__Work to complete__:
Start at the line with "This screenshot has width=900, height=628." in the records below, stop at the line with "Click the double", and return every line in that span exactly, the two end lines included.
Top of Given data
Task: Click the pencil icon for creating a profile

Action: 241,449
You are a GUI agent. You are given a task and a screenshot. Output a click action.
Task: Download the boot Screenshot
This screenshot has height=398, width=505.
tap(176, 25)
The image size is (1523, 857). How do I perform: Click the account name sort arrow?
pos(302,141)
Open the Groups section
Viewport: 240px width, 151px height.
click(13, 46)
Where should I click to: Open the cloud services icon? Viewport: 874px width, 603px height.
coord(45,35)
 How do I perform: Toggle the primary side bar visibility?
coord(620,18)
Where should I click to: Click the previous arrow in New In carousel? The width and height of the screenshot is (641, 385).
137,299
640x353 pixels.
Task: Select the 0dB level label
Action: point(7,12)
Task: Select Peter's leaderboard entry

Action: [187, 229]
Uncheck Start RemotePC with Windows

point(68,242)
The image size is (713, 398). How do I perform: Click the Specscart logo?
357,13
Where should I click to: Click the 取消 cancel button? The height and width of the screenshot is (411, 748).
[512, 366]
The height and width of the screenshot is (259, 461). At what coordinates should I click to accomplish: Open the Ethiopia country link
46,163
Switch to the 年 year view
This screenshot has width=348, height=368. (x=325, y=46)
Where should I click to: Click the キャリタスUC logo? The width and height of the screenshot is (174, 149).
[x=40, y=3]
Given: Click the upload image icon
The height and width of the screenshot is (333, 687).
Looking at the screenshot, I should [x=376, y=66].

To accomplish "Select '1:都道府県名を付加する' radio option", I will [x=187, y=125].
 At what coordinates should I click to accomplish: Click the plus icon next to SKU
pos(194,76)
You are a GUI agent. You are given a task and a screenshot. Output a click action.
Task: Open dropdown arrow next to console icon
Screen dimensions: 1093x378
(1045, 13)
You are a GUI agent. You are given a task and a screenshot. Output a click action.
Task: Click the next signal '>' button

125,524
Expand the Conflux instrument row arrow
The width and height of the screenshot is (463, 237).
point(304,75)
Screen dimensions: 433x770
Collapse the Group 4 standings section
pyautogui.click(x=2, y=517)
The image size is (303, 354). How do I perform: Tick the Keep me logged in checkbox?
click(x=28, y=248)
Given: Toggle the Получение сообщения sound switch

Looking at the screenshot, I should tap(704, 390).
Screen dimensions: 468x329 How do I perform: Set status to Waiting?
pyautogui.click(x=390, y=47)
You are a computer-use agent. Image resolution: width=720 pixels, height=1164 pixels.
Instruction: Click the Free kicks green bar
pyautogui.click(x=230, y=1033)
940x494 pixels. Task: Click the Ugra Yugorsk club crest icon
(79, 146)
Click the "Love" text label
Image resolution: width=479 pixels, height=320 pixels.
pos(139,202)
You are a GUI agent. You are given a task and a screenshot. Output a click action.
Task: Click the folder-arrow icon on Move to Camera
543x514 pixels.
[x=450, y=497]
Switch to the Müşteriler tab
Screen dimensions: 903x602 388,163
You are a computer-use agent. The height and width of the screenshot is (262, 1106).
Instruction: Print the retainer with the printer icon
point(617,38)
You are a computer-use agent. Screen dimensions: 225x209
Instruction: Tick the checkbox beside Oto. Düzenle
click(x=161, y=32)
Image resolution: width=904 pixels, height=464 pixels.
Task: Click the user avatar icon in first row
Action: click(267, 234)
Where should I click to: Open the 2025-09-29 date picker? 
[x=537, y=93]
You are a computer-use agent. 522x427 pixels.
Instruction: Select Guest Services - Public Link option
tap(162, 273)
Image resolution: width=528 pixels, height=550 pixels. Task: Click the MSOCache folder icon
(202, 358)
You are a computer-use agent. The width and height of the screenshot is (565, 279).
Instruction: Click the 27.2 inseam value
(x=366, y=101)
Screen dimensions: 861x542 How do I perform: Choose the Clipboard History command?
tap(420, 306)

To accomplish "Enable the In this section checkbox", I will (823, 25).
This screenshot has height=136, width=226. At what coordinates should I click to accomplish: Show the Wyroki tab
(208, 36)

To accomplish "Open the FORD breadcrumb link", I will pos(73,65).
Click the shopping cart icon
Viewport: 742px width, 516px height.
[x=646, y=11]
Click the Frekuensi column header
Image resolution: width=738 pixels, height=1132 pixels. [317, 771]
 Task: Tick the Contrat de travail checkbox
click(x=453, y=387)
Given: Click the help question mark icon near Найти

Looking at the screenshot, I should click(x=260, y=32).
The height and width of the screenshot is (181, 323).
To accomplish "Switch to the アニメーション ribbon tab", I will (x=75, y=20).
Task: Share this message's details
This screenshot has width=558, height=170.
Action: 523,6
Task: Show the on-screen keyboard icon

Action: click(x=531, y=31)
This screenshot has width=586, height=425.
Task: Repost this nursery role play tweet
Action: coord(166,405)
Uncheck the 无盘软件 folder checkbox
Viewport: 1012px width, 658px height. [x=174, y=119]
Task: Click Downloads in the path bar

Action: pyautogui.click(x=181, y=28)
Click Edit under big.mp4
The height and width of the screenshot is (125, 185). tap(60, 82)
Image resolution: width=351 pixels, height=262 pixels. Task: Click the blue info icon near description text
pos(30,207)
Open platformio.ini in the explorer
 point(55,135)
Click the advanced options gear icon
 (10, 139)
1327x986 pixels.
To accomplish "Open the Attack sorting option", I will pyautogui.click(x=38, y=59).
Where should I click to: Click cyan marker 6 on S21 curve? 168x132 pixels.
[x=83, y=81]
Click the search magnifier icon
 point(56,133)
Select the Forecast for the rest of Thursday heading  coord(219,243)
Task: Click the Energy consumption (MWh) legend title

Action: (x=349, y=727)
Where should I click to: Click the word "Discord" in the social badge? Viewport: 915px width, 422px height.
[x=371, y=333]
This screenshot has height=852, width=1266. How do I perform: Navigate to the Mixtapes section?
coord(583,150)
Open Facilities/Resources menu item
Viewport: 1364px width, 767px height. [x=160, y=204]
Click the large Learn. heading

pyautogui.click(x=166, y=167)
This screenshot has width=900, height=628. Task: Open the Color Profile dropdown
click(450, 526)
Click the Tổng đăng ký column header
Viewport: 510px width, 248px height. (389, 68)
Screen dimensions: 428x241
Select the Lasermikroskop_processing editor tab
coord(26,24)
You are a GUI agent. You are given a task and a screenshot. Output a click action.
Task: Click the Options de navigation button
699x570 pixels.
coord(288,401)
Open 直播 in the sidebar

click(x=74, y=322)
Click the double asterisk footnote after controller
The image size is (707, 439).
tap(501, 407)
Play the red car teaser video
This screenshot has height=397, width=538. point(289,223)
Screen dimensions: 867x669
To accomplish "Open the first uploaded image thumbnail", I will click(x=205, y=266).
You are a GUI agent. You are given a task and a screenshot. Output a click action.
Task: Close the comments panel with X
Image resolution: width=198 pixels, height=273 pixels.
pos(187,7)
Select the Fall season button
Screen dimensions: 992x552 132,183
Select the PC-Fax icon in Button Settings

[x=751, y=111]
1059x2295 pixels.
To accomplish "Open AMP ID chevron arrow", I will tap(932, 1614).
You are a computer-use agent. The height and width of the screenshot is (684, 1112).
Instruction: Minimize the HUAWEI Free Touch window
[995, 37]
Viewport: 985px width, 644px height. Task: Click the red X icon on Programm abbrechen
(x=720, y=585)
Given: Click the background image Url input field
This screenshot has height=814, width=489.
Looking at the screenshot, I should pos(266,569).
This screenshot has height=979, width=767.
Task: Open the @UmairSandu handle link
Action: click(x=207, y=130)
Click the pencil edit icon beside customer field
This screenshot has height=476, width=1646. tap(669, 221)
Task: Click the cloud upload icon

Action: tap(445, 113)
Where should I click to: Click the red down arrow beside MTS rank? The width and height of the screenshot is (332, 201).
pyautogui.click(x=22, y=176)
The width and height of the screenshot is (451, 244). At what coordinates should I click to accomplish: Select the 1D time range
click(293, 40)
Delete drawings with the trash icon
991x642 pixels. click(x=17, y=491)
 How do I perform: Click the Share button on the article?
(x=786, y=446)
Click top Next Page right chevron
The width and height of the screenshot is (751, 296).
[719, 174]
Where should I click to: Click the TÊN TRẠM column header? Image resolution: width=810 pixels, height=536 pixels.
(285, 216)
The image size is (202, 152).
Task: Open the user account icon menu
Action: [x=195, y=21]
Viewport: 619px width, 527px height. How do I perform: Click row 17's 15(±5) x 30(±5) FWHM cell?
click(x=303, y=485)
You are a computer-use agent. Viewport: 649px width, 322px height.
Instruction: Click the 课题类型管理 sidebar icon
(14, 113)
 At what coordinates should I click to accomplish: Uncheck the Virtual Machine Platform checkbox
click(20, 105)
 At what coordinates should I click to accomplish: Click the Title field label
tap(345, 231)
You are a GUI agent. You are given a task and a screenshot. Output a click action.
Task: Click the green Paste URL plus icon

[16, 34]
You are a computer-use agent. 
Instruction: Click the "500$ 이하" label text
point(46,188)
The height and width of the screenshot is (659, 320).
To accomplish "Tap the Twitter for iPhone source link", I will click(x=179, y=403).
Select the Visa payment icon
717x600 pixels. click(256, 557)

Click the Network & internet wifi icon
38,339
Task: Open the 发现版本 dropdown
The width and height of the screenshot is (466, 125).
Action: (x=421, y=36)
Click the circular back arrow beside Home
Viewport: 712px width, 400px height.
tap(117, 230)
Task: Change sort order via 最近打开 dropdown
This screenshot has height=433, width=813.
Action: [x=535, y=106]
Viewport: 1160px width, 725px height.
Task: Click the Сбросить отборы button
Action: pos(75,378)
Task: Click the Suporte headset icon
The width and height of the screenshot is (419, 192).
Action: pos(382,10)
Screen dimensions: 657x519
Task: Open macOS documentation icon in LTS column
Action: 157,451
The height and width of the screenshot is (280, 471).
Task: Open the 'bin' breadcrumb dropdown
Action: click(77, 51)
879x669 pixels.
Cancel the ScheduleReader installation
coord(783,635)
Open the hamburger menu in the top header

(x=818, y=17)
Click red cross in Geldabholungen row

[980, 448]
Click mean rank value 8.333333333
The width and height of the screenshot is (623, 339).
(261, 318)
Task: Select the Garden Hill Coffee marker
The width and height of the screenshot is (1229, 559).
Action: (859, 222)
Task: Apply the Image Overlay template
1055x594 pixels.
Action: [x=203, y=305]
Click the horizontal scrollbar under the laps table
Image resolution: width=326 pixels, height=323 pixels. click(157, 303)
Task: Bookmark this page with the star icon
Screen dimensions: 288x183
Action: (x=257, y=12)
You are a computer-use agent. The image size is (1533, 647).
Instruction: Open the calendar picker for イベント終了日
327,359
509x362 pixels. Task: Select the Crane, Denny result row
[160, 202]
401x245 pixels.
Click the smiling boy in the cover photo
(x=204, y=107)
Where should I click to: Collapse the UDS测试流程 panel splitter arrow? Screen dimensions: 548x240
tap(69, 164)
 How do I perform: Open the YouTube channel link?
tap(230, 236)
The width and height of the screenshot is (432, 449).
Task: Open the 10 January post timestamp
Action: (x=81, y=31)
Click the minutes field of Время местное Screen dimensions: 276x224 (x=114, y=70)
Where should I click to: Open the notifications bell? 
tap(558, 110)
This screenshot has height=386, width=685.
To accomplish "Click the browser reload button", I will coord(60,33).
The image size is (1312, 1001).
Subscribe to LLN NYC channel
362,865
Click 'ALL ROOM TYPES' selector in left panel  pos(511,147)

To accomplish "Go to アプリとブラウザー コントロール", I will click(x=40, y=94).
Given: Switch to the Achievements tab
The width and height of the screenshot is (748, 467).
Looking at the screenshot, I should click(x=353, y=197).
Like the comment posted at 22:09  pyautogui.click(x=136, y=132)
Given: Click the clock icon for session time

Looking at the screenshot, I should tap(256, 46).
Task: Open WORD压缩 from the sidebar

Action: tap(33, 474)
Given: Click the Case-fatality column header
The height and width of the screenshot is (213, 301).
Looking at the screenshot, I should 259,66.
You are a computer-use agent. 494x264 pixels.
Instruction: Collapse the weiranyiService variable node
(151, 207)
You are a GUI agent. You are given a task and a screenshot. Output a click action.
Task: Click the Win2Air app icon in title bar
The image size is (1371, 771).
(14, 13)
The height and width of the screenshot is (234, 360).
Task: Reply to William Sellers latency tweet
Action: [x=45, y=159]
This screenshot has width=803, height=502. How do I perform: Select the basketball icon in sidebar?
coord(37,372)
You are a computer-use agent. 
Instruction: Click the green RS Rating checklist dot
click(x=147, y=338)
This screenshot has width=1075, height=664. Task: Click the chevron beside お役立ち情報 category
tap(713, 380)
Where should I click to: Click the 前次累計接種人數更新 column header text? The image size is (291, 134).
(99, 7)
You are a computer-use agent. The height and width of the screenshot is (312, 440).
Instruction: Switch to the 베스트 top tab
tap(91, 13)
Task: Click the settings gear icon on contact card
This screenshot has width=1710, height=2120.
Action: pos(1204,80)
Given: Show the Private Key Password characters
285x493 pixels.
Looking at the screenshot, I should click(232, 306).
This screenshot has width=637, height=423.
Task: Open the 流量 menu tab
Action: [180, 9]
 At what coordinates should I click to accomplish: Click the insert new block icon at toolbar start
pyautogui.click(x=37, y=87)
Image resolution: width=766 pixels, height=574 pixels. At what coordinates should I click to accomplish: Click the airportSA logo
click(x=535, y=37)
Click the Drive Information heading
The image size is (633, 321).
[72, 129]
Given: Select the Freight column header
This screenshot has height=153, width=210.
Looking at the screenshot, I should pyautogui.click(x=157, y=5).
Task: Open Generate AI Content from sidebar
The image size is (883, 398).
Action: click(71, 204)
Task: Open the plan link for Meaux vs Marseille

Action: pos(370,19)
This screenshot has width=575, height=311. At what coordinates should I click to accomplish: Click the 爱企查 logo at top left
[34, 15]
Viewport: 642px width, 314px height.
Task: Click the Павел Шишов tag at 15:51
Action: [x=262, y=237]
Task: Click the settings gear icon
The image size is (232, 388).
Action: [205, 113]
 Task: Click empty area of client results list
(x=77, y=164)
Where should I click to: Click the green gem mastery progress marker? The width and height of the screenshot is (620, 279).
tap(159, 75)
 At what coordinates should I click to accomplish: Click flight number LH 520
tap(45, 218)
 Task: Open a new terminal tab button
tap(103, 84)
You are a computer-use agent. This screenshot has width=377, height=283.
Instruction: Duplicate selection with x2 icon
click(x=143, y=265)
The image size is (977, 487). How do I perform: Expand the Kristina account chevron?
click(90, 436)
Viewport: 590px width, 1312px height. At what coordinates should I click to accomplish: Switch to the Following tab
Bottom of Given data
__Solution to this problem__:
This screenshot has width=900, height=628. Task: Open the Color Profile dropdown
click(450, 526)
Click the Tổng đăng ký column header
Viewport: 510px width, 248px height. (389, 68)
Screen dimensions: 428x241
Select the Lasermikroskop_processing editor tab
coord(26,24)
You are a GUI agent. You are given a task and a screenshot. Output a click action.
Task: Click the Options de navigation button
699x570 pixels.
coord(288,401)
Open 直播 in the sidebar

click(x=74, y=322)
Click the double asterisk footnote after controller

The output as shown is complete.